ウクライナ軍は侵攻してきたロシア軍に対して、トルコ製の軍用ドローン「バイラクタルTB2」も活用して攻撃し、戦車など多くの戦闘車両を破壊したと伝えられる。同ドローン製造元の企業は「技術の進歩が戦闘手段に劇的な変化をもたらしている」とし、「最先端の地対空システムや先端的砲兵システム、装甲車を破壊することで成果を上げている」「全世界が顧客だ」と拡販を狙う。
ウクライナ軍は同ドローンを使ってロシア軍の戦闘車両や弾薬貯蔵庫などの破壊に成功した映像を積極的に公開するので、ドローンを活用したピンポイント攻撃が非常に効果的だとのイメージが高まった。だが、ロシア軍の地対空ミサイルに撃墜されたドローンも少なくないと言われ、軍事用ドローンの使用で必ず戦場において優勢になることができるかどうかは不明だ。

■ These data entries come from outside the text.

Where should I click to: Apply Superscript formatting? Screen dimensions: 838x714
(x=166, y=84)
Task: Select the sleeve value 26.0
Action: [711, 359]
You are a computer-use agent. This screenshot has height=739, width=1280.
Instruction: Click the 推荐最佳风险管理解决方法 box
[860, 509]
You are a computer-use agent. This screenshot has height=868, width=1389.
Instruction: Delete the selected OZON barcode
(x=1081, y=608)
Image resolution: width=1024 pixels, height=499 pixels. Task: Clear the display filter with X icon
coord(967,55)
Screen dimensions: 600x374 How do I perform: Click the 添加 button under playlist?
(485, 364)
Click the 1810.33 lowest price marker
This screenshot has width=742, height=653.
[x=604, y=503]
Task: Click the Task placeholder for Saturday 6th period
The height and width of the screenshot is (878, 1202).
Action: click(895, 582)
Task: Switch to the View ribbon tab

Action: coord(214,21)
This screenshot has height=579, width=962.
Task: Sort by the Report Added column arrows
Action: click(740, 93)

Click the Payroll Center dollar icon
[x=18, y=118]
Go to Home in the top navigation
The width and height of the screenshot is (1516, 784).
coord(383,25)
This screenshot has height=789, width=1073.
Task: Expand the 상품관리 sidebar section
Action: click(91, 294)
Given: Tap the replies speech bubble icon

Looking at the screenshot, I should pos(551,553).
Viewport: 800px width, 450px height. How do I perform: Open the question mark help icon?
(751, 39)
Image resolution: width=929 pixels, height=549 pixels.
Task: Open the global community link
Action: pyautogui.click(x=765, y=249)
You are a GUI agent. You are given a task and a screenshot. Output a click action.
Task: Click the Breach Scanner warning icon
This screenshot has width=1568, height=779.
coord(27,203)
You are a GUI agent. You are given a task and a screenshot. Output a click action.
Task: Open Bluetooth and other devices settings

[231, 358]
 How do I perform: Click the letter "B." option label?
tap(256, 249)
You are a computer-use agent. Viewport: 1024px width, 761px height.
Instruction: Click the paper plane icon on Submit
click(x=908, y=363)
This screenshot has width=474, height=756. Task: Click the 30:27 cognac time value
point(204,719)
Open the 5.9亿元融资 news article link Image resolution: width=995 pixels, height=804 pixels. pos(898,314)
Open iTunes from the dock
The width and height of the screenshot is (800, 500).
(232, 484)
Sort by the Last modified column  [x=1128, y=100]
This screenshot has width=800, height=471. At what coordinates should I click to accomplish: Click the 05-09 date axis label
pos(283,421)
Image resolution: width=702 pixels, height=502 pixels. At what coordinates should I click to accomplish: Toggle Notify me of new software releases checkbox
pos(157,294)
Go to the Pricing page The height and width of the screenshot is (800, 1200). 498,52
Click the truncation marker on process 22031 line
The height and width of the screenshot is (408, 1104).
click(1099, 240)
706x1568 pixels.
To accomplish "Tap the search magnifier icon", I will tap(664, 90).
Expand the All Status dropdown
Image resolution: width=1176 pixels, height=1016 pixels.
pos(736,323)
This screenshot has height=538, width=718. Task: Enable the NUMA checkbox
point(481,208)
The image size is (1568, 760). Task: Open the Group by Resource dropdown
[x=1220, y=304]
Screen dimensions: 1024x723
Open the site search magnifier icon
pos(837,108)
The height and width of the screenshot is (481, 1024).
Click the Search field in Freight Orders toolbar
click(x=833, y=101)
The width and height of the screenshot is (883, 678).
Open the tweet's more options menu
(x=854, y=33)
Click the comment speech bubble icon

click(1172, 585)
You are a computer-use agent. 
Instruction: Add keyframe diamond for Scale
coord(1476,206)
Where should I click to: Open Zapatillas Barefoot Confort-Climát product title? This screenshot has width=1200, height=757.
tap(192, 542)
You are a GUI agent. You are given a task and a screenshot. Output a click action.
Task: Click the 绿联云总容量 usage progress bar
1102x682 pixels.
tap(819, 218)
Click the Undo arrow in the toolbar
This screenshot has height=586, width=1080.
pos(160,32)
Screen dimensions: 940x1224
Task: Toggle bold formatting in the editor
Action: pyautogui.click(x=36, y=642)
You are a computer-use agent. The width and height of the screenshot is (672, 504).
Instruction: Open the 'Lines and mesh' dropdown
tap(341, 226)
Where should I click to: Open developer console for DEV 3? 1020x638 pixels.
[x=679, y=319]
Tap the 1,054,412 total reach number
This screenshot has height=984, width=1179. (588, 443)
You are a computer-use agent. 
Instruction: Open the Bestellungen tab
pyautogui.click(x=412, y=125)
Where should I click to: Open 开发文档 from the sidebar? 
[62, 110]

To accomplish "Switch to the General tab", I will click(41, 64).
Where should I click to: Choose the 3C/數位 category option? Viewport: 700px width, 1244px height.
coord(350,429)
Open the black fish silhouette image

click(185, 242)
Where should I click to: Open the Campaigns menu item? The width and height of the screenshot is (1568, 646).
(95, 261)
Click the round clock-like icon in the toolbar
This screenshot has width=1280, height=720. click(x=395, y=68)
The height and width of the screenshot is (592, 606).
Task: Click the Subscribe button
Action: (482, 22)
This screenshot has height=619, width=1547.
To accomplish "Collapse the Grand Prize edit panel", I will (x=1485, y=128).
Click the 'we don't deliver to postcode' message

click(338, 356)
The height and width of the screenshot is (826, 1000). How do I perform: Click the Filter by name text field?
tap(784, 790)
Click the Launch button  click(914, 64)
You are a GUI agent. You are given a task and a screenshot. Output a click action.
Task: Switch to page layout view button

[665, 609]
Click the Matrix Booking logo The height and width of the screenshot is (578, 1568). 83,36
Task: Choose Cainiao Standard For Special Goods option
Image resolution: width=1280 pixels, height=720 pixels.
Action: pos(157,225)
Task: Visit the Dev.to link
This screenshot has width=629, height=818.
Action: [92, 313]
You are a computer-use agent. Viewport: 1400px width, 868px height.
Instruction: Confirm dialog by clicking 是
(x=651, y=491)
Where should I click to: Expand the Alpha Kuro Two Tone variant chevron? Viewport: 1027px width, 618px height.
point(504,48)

同ドローンは長さ6.5m、翼長12mで、ミサイルやレーザー誘導爆弾などを4基(計150kgまで)装備でき、巡航速度130km/h、運用高度5500m、航続時間は27時間、製造コストは1億〜2億円とされる。初飛行は2014年で、中東やアフリカなど諸国に販売され、リビアやシリアでは内戦で政府軍が敵対勢力の攻撃に使用したという。
トルコ製ドローンを2020年のアルメニアとの戦争でアゼルバイジャン軍が活用した。アルメニア側はレーダーでドローンを有効に検知できず、また、ドローンを誘導する通信を遮断する機器を備えておらず、ドローンによる偵察と集中的な砲撃などの攻撃を連動させたアゼルバイジャン軍が優勢に戦いを進めた。停戦合意でナゴルノ・カラバフの大部分を得たアゼルバイジャンの勝利に寄与したとトルコ製ドローンは注目されていた。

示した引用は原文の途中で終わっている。